Setting aside my general hatred of intellectual property, I want to discuss an especially heinous abuse of intellectual property laws. A lot of research done in the United States is funded by tax dollars. We’re told this is necessary because the research wouldn’t be done if it was left to the market and that we shouldn’t complain because the research benefits all of us. But the research fueled by tax funding seldom benefits all of us because the findings are locked away being the iron curtain of publisher paywalls. We may have been forced to fund it but we don’t get to read it unless we’re willing to pay even more to get a copy of the research papers.

Aaron Swartz fought against this and was ruthlessly pursued by the State for his actions. Now that he has left us a new hero has risen to the call. Alexandra Elbakyan is the creator and operator of Sci-Hub, a website created to distribute research papers currently secured behind paywalls:

But suddenly in 2016, the tale has new life. The Washington Post decries it as academic research’s Napster moment, and it all stems from a 27-year-old bioengineer turned Web programmer from Kazakhstan (who’s living in Russia). Just as Swartz did, this hacker is freeing tens of millions of research articles from paywalls, metaphorically hoisting a middle finger to the academic publishing industry, which, by the way, has again reacted with labels like “hacker” and “criminal.”

Meet Alexandra Elbakyan, the developer of Sci-Hub, a Pirate Bay-like site for the science nerd. It’s a portal that offers free and searchable access “to most publishers, especially well-known ones.” Search for it, download, and you’re done. It’s that easy.

“The more known the publisher is, the more likely Sci-Hub will work,” she told Ars via e-mail. A message to her site’s users says it all: “SCI-HUB…to remove all barriers in the way of science.”

I fear many libertarians will be quick to dismiss Alexandra because she espouses anti-capitalist ideals. But it’s important to focus her actions, which are very libertarian indeed. She is basically playing the role of Robin Hood by liberating stolen wealth from the State and returning it to the people. The money has already been spent so it cannot be retrieved but what it bought, research, is still there and should be returned to the people as compensation for the original theft. That is all freely releasing tax funded research is and for her part Alexandra should be treated as the hero she is.

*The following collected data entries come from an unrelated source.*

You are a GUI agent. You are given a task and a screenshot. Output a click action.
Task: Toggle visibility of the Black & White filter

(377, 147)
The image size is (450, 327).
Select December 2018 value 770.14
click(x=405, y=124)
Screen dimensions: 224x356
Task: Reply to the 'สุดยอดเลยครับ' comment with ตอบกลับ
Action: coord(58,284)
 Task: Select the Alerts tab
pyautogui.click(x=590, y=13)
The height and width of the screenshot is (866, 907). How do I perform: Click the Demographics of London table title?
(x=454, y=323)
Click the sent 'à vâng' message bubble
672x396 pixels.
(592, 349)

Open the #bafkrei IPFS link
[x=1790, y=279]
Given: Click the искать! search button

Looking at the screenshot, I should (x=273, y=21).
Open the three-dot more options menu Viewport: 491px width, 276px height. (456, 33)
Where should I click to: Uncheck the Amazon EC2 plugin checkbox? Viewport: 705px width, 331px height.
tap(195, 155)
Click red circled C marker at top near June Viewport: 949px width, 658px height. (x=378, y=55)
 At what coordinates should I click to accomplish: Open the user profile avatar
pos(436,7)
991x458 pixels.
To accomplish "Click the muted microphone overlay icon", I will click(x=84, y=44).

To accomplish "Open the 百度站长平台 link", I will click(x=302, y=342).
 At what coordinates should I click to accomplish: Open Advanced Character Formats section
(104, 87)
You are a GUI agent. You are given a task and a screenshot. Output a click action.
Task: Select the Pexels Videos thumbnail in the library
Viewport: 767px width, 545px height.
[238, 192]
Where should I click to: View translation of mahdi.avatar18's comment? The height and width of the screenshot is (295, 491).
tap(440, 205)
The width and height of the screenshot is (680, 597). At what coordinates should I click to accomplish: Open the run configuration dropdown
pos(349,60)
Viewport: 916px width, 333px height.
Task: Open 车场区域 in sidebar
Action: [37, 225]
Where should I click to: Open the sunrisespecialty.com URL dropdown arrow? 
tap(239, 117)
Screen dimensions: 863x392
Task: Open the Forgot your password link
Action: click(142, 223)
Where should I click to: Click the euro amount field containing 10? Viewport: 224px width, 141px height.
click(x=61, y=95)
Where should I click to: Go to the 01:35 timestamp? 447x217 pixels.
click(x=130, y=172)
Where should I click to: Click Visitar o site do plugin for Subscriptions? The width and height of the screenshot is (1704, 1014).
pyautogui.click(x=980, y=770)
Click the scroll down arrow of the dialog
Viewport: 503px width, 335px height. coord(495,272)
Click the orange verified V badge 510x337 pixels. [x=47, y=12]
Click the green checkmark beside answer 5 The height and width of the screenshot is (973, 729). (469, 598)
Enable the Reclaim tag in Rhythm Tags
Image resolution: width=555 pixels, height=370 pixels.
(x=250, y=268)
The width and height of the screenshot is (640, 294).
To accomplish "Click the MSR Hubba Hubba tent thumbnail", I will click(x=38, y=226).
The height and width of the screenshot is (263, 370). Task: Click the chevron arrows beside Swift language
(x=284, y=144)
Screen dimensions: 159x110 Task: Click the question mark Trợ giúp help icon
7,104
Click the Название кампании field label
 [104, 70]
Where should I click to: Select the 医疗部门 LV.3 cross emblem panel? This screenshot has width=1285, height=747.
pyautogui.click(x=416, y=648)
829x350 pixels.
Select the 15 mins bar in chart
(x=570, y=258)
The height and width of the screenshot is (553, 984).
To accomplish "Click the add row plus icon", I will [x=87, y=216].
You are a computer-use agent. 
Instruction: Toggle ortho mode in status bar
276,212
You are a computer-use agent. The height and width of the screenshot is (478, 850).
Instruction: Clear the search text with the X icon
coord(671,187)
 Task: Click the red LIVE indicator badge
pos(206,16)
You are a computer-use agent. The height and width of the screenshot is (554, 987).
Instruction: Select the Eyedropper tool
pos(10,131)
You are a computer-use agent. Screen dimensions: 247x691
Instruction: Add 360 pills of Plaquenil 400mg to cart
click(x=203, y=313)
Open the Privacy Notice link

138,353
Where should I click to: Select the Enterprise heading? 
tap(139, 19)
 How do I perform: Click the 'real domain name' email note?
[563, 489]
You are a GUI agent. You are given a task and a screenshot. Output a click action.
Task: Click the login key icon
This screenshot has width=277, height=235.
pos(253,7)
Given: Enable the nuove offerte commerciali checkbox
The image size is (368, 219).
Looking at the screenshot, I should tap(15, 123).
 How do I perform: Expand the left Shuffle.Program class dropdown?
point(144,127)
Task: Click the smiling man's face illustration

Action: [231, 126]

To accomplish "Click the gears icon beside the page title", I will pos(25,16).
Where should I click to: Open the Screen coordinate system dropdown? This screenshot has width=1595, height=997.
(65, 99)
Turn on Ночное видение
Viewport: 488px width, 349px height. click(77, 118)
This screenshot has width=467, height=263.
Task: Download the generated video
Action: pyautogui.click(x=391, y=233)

2 thoughts on “A New Hero Arises”

  1. And of course this “hero” is careful to liberate only work paid for by tax dollars, right? But I imagine you don’t care, as you’re happy to have people’s private work “liberated” as well, aren’t you?

    1. As Stephan Kinsella explained in Against Intellectual Property, ideas are not protected under property rights because they are not scarce:

      A little reflection will show that it is these goods’ scarcity-the fact that there can be conflict over these goods by multiple human actors. The very possibility of conflict over a resource renders it scarce, giving rise to the need for eth- ical rules to govern its use. Thus, the fundamental social and ethical function of property rights is to prevent inter-personal conflict over scarce resources.

      […]

      The problem with IP rights is that the ideal objects protected by IP rights are not scarce; and, further, that such property rights are not, and
      cannot be, allocated in accordance with the first occupier homesteading rule, as will be seen below.

      By releasing research, that is by releasing ideas, no theft has occurred. Therefore I view her just as much a hero if she liberates tax funded research or privately funded research so long as she doesn’t violate anybody’s property rights to do it (in which case the only offense committed would be the violation of property rights).